§ Problem statement
The records that follow are to be given again exactly.

Records from a data collection
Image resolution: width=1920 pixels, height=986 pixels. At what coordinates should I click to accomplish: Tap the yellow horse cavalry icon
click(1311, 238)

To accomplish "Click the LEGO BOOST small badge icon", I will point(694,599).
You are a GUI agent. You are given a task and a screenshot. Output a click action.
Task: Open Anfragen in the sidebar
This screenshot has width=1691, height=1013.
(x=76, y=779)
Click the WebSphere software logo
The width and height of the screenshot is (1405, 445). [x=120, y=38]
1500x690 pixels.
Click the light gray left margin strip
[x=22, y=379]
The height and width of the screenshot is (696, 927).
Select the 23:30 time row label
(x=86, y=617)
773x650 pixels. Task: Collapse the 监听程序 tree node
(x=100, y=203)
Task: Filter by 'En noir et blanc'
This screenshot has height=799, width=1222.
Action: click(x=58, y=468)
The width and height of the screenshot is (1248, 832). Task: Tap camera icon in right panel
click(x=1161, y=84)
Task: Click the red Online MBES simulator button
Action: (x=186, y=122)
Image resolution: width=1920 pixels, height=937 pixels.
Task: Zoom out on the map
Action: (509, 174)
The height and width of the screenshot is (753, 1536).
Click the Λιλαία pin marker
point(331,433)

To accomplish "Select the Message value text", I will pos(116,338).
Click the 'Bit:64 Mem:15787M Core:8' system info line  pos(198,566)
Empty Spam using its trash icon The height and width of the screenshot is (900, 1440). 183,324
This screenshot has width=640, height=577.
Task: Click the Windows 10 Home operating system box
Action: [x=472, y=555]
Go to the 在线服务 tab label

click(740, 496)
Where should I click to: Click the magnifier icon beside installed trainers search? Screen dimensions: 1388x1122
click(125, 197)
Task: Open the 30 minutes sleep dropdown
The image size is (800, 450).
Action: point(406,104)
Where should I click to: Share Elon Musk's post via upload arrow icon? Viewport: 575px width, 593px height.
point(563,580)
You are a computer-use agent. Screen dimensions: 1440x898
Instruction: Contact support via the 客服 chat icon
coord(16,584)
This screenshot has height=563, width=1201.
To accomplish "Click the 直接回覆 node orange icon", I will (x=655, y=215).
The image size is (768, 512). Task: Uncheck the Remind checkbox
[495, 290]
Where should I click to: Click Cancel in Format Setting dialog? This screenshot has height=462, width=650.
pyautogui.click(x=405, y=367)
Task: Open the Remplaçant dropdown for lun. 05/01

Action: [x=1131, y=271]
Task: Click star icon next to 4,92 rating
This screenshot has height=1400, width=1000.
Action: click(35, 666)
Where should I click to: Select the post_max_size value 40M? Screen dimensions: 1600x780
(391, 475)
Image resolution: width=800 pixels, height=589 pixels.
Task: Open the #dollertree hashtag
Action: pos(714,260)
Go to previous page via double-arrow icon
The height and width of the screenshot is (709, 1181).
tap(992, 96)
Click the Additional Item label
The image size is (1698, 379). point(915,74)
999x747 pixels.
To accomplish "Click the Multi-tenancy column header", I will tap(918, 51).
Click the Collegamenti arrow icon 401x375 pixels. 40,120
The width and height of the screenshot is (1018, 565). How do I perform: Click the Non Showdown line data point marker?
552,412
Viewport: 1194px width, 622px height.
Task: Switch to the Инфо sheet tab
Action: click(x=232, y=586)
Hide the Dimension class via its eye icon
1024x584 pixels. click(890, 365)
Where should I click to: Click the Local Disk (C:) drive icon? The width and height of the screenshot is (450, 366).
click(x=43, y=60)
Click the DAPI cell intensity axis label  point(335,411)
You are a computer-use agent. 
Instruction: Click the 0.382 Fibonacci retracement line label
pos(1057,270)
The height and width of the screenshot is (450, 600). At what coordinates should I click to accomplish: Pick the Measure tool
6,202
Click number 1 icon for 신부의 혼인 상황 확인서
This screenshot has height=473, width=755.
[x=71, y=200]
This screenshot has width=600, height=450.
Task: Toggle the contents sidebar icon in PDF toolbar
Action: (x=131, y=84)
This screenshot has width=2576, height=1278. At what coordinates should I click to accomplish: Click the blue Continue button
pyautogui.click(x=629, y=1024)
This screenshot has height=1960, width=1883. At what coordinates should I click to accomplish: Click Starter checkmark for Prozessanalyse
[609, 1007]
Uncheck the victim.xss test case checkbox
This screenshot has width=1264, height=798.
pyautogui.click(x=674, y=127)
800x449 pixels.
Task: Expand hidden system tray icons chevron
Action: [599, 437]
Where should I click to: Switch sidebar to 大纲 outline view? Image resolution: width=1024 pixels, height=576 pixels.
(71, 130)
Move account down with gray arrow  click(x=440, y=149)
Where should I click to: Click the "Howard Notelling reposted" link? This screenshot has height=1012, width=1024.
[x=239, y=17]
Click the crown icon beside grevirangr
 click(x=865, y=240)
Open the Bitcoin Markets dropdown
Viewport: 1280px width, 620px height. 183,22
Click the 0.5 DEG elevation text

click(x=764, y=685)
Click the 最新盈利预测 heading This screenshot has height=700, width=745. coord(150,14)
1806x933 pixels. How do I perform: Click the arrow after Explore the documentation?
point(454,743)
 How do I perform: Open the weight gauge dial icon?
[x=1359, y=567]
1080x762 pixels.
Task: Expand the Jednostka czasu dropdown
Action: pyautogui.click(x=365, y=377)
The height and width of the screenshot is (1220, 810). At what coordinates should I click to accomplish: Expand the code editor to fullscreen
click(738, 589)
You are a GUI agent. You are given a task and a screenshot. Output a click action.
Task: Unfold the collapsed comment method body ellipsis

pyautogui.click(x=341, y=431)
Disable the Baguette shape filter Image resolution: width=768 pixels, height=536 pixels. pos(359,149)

§ Result
Image resolution: width=1920 pixels, height=986 pixels. At what coordinates should I click to accomplish: Tap the yellow horse cavalry icon
click(1311, 238)

To accomplish "Click the LEGO BOOST small badge icon", I will point(694,599).
You are a GUI agent. You are given a task and a screenshot. Output a click action.
Task: Open Anfragen in the sidebar
This screenshot has width=1691, height=1013.
(x=76, y=779)
Click the WebSphere software logo
The width and height of the screenshot is (1405, 445). [x=120, y=38]
1500x690 pixels.
Click the light gray left margin strip
[x=22, y=379]
The height and width of the screenshot is (696, 927).
Select the 23:30 time row label
(x=86, y=617)
773x650 pixels. Task: Collapse the 监听程序 tree node
(x=100, y=203)
Task: Filter by 'En noir et blanc'
This screenshot has height=799, width=1222.
Action: click(x=58, y=468)
The width and height of the screenshot is (1248, 832). Task: Tap camera icon in right panel
click(x=1161, y=84)
Task: Click the red Online MBES simulator button
Action: (x=186, y=122)
Image resolution: width=1920 pixels, height=937 pixels.
Task: Zoom out on the map
Action: (509, 174)
The height and width of the screenshot is (753, 1536).
Click the Λιλαία pin marker
point(331,433)

To accomplish "Select the Message value text", I will pos(116,338).
Click the 'Bit:64 Mem:15787M Core:8' system info line  pos(198,566)
Empty Spam using its trash icon The height and width of the screenshot is (900, 1440). 183,324
This screenshot has width=640, height=577.
Task: Click the Windows 10 Home operating system box
Action: [x=472, y=555]
Go to the 在线服务 tab label

click(740, 496)
Where should I click to: Click the magnifier icon beside installed trainers search? Screen dimensions: 1388x1122
click(125, 197)
Task: Open the 30 minutes sleep dropdown
The image size is (800, 450).
Action: point(406,104)
Where should I click to: Share Elon Musk's post via upload arrow icon? Viewport: 575px width, 593px height.
point(563,580)
You are a computer-use agent. Screen dimensions: 1440x898
Instruction: Contact support via the 客服 chat icon
coord(16,584)
This screenshot has height=563, width=1201.
To accomplish "Click the 直接回覆 node orange icon", I will (x=655, y=215).
The image size is (768, 512). Task: Uncheck the Remind checkbox
[495, 290]
Where should I click to: Click Cancel in Format Setting dialog? This screenshot has height=462, width=650.
pyautogui.click(x=405, y=367)
Task: Open the Remplaçant dropdown for lun. 05/01

Action: [x=1131, y=271]
Task: Click star icon next to 4,92 rating
This screenshot has height=1400, width=1000.
Action: click(35, 666)
Where should I click to: Select the post_max_size value 40M? Screen dimensions: 1600x780
(391, 475)
Image resolution: width=800 pixels, height=589 pixels.
Task: Open the #dollertree hashtag
Action: pos(714,260)
Go to previous page via double-arrow icon
The height and width of the screenshot is (709, 1181).
tap(992, 96)
Click the Additional Item label
The image size is (1698, 379). point(915,74)
999x747 pixels.
To accomplish "Click the Multi-tenancy column header", I will tap(918, 51).
Click the Collegamenti arrow icon 401x375 pixels. 40,120
The width and height of the screenshot is (1018, 565). How do I perform: Click the Non Showdown line data point marker?
552,412
Viewport: 1194px width, 622px height.
Task: Switch to the Инфо sheet tab
Action: click(x=232, y=586)
Hide the Dimension class via its eye icon
1024x584 pixels. click(890, 365)
Where should I click to: Click the Local Disk (C:) drive icon? The width and height of the screenshot is (450, 366).
click(x=43, y=60)
Click the DAPI cell intensity axis label  point(335,411)
You are a computer-use agent. 
Instruction: Click the 0.382 Fibonacci retracement line label
pos(1057,270)
The height and width of the screenshot is (450, 600). At what coordinates should I click to accomplish: Pick the Measure tool
6,202
Click number 1 icon for 신부의 혼인 상황 확인서
This screenshot has height=473, width=755.
[x=71, y=200]
This screenshot has width=600, height=450.
Task: Toggle the contents sidebar icon in PDF toolbar
Action: (x=131, y=84)
This screenshot has width=2576, height=1278. At what coordinates should I click to accomplish: Click the blue Continue button
pyautogui.click(x=629, y=1024)
This screenshot has height=1960, width=1883. At what coordinates should I click to accomplish: Click Starter checkmark for Prozessanalyse
[609, 1007]
Uncheck the victim.xss test case checkbox
This screenshot has width=1264, height=798.
pyautogui.click(x=674, y=127)
800x449 pixels.
Task: Expand hidden system tray icons chevron
Action: [599, 437]
Where should I click to: Switch sidebar to 大纲 outline view? Image resolution: width=1024 pixels, height=576 pixels.
(71, 130)
Move account down with gray arrow  click(x=440, y=149)
Where should I click to: Click the "Howard Notelling reposted" link? This screenshot has height=1012, width=1024.
[x=239, y=17]
Click the crown icon beside grevirangr
 click(x=865, y=240)
Open the Bitcoin Markets dropdown
Viewport: 1280px width, 620px height. 183,22
Click the 0.5 DEG elevation text

click(x=764, y=685)
Click the 最新盈利预测 heading This screenshot has height=700, width=745. coord(150,14)
1806x933 pixels. How do I perform: Click the arrow after Explore the documentation?
point(454,743)
 How do I perform: Open the weight gauge dial icon?
[x=1359, y=567]
1080x762 pixels.
Task: Expand the Jednostka czasu dropdown
Action: pyautogui.click(x=365, y=377)
The height and width of the screenshot is (1220, 810). At what coordinates should I click to accomplish: Expand the code editor to fullscreen
click(738, 589)
You are a GUI agent. You are given a task and a screenshot. Output a click action.
Task: Unfold the collapsed comment method body ellipsis

pyautogui.click(x=341, y=431)
Disable the Baguette shape filter Image resolution: width=768 pixels, height=536 pixels. pos(359,149)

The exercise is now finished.